Tout a commencé pour l'e-sport avec le rachat de Twitch par Amazon. La première vague de sponsor était liée au gaming et à l'informatique (casques, claviers, ordinateurs, manettes et tous les périphériques nécessaires au jeu). La seconde fut celle des boissons énergisantes. Mais ce qui est certain c'est que l'arrivée de sponsor de foot tel le PSG qui a créé son équipe a vraiment créé un buzz médiatique. Il y a eu des articles en Australie, en Corée du Sud... Cela a aussi eu pour effet bénéfique de crédibiliser et dynamiser le business e-sport aux yeux des autres sponsors. Il est clair qu'aujourd'hui quand on voit des acteurs tels que le PMU, la FDJ mais aussi Voyages SNCF ou d'autres qui arrivent dans l'E-sport, l'arrivée du PSG donne une vraie crédibilité à l'ensemble du secteur. Et tant mieux d'ailleurs. Ensuite, on observe une nette évolution ces dernières années. En 2016, il y avait le début du sponsoring avec du sponsoring de type sportif : sponsoring de tournoi, sponsoring de joueurs, sponsoring d'équipes, et ce même si le sponsoring de joueur reste encore embryonnaire. En 2017, il y a une accélération nette. L'équipe Vitality est la plus grosse structure d'esport de France et a plus d'un million d'euros de budget, ce qui signifie des sponsors de plusieurs centaines de milleirs d'euros. C'est logique, parce qu'ils ont une audience internationale et sont présents sur 7 jeux, ce qui est susceptible d'attirer encore plus les sponsors évidemment. Dans leur cas, ils ont décrochés un sponsor avec Adidas et le groupe Canal + et d''autres soutiens européens. On devrait voir se multiplier le nombre de sponsors dans l'e-sport avec le développement de ces équipes ; et cela concerne tous les types de sponsors : alimentaire, compagnie aérienne, industrie etc. Audi l'a fait pour une équipe danoise de Counter Strike. On retrouve aussi évidemment Coca-Cola. Tous les secteurs d'activité sont concernés. 

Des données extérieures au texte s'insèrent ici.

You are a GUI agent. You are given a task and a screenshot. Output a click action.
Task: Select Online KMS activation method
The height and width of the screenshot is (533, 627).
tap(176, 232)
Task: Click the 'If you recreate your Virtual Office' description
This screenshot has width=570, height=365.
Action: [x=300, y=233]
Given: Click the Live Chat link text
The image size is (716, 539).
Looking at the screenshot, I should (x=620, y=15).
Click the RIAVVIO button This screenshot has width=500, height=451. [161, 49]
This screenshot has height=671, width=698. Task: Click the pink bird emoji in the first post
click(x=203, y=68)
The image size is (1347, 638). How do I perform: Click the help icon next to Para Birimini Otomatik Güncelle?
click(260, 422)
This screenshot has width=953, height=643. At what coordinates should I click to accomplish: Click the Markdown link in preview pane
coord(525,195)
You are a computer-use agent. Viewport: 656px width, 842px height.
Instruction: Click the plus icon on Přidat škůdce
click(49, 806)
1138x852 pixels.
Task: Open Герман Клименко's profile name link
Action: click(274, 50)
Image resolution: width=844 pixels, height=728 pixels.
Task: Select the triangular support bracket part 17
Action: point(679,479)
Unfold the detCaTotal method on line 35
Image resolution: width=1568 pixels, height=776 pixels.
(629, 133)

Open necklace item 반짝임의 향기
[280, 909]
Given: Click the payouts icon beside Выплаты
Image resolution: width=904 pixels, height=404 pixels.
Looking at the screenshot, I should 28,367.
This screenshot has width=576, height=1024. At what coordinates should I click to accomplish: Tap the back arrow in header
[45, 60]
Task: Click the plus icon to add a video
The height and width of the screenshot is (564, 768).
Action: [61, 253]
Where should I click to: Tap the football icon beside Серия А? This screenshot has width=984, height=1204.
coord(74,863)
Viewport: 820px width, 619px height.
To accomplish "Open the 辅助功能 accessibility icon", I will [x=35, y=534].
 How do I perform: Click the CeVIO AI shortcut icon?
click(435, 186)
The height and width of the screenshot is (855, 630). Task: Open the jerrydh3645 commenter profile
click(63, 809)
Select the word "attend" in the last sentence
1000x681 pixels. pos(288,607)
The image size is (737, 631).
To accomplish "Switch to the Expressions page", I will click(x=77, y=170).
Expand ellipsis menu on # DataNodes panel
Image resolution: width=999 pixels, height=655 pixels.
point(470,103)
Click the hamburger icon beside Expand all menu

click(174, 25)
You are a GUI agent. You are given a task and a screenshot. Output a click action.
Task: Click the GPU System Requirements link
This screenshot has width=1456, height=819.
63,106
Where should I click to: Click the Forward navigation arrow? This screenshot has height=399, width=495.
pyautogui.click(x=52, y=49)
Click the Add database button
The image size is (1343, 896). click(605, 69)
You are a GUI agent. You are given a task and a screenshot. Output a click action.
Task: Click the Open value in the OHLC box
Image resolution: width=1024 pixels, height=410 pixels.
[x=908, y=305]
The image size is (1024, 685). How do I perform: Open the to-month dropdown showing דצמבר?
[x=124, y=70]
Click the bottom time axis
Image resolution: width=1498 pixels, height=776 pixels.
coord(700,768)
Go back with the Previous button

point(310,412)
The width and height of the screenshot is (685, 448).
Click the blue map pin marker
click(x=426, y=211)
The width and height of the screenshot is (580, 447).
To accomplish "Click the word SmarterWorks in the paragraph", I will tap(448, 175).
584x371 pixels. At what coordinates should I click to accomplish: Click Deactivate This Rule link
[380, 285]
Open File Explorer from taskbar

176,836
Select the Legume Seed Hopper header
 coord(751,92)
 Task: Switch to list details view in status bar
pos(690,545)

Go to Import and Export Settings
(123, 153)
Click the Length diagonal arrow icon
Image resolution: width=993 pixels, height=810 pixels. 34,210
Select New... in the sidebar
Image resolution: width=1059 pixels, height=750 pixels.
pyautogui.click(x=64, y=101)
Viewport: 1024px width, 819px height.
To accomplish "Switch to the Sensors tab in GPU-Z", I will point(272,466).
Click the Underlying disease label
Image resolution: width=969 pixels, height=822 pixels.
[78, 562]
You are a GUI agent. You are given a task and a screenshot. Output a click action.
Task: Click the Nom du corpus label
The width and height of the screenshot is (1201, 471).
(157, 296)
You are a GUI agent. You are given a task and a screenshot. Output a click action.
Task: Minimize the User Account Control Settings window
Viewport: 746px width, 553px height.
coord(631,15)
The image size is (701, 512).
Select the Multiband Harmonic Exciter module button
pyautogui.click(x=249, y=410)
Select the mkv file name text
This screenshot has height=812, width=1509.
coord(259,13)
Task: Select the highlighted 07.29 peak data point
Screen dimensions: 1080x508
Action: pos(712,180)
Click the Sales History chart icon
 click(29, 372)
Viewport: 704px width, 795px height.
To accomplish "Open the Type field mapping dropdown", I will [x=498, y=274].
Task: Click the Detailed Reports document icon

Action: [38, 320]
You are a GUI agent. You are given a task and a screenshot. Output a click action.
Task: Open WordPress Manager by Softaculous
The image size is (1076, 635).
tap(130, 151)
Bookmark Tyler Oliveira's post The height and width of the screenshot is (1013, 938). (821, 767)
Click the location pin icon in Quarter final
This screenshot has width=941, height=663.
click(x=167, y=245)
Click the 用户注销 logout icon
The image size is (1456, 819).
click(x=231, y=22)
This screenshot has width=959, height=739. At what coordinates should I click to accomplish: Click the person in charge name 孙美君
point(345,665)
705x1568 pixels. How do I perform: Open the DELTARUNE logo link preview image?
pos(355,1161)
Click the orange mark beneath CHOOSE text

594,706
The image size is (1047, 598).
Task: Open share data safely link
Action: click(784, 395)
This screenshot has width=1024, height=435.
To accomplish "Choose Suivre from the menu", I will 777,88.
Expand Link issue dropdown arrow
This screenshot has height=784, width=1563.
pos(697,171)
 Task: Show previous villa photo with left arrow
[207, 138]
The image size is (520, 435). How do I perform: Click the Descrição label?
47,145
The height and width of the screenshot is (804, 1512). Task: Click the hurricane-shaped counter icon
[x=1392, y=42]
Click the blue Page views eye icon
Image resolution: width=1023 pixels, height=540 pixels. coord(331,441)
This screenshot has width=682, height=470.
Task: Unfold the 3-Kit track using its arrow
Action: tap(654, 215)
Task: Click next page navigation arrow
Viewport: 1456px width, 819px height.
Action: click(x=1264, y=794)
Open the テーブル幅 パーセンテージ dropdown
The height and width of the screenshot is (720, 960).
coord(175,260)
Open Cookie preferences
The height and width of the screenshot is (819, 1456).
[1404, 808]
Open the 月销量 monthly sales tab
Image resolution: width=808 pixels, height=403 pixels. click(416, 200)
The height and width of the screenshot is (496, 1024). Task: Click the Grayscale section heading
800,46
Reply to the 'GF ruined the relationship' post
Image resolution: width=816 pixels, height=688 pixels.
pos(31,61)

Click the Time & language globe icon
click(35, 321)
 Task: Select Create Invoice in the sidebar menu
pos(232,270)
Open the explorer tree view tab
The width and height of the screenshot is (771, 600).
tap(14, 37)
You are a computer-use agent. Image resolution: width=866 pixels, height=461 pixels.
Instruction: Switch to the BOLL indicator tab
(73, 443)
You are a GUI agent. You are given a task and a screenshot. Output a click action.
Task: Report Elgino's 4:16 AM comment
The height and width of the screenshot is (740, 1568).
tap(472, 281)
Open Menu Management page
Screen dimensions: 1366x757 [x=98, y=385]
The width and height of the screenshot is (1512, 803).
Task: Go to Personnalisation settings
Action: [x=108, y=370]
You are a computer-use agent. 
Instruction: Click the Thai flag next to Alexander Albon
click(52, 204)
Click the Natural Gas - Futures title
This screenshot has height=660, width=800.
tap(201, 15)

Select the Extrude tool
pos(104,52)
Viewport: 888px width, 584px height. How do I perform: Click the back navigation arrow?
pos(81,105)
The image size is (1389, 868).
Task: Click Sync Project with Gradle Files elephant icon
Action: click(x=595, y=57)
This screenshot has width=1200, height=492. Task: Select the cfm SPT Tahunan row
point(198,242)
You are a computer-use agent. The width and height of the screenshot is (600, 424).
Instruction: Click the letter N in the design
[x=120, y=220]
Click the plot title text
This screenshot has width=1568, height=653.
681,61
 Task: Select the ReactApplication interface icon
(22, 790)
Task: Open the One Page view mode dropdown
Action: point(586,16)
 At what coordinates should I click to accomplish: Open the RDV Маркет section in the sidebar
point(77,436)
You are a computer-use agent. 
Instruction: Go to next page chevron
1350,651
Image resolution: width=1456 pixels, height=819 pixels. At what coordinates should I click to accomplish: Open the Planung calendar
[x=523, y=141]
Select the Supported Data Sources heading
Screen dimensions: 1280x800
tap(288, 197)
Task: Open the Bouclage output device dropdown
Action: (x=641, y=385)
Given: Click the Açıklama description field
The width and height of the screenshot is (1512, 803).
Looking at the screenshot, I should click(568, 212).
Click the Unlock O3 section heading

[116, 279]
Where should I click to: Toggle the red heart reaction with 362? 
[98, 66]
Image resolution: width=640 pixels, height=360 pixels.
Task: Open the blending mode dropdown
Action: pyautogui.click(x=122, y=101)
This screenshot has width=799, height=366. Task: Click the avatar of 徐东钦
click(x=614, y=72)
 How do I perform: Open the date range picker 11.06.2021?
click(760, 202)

En France, pour l'instant les entreprises sont plutôt prudentes. Mais on peut dire qu'aujourd'hui il n'y a pas de marques françaises qui ne s'intéresse pas de près à l'e-sport. On est plus frileux, mais l'année 2017 serait l'année de test pour voir si la rentabilité est réelle pour ces marques. Mais il faudra accélerer dès 2018 si on ne veut pas que la France soit en retard. Ce serait dommage, surtout quand on connaît notre réservoir de joueurs, notre tissu associatif amateur très dense, et un nombre très important de tournois partout en France. Ces événements festifs structurent très clairement le marché et devraient attirer encore plus de monde dans les années à venir et donc plus de sponsors. 

Quel potentiel a la France pour briller en e-sport du point de vue sportif ? et du point de vue des opportunités économiques prochaines ?

Il ne faut pas oublier le rôle très important que doivent jouer les médias. L’élément qui est susceptible de lancer vraiment l'esport en France est l'augmentation de sa couverture médiatique. Tant que tu n'es pas médiatisé, tu subis le même sort que les sports mineurs. C'est le problème principal des e-sports en France. Si on regarde ce que font aux États-Unis des médias comme ESPN, sur sa chaîne internet comme sur son site, il faut noter qu'ils accordent une grande place à l'esport désormais. Ce que fait le journal l’Équipe aujourd'hui en France n'en est que la forme la plus embryonnaire. Ils commencent très tranquillement. Mais l'esport décollera vraiment quand le sponsoring pourra s'appuyer sur un fort investissement des médias.

Après, il ne faut pas négliger que l'esport a avant tout une dimension mondiale. Les tournois et compétitions sont mondiales : une équipe esport française se mesure aujourd'hui à des équipes européennes, et se mesurera plus tard par exemple aux franchises NBA qui investissent massivement, tout comme de grandes entreprises chinoises telle Alibaba. Aujourd'hui on investit sur cinq ans dans ces pays, on construit une marque esport en se disant que la rentabilité viendra très bientôt. Le problème en France, c'est que ça, ce n'est pas qu'on ne sait pas le faire ou qu'on ne peut pas le faire. C'est juste qu'on est plus frileux. 

Aujourd'hui, à part le PSG qui est une exception il n'y a pas encore de fonds d'investissements ou business angels français qui placent de l'argent dans des structures professionnelles et sportives à l'instar de Vitality. En Chine, ce sont des milliardaires qui forment leur équipe. Ou Alibaba qui met 150 millions... On en est encore loin en France.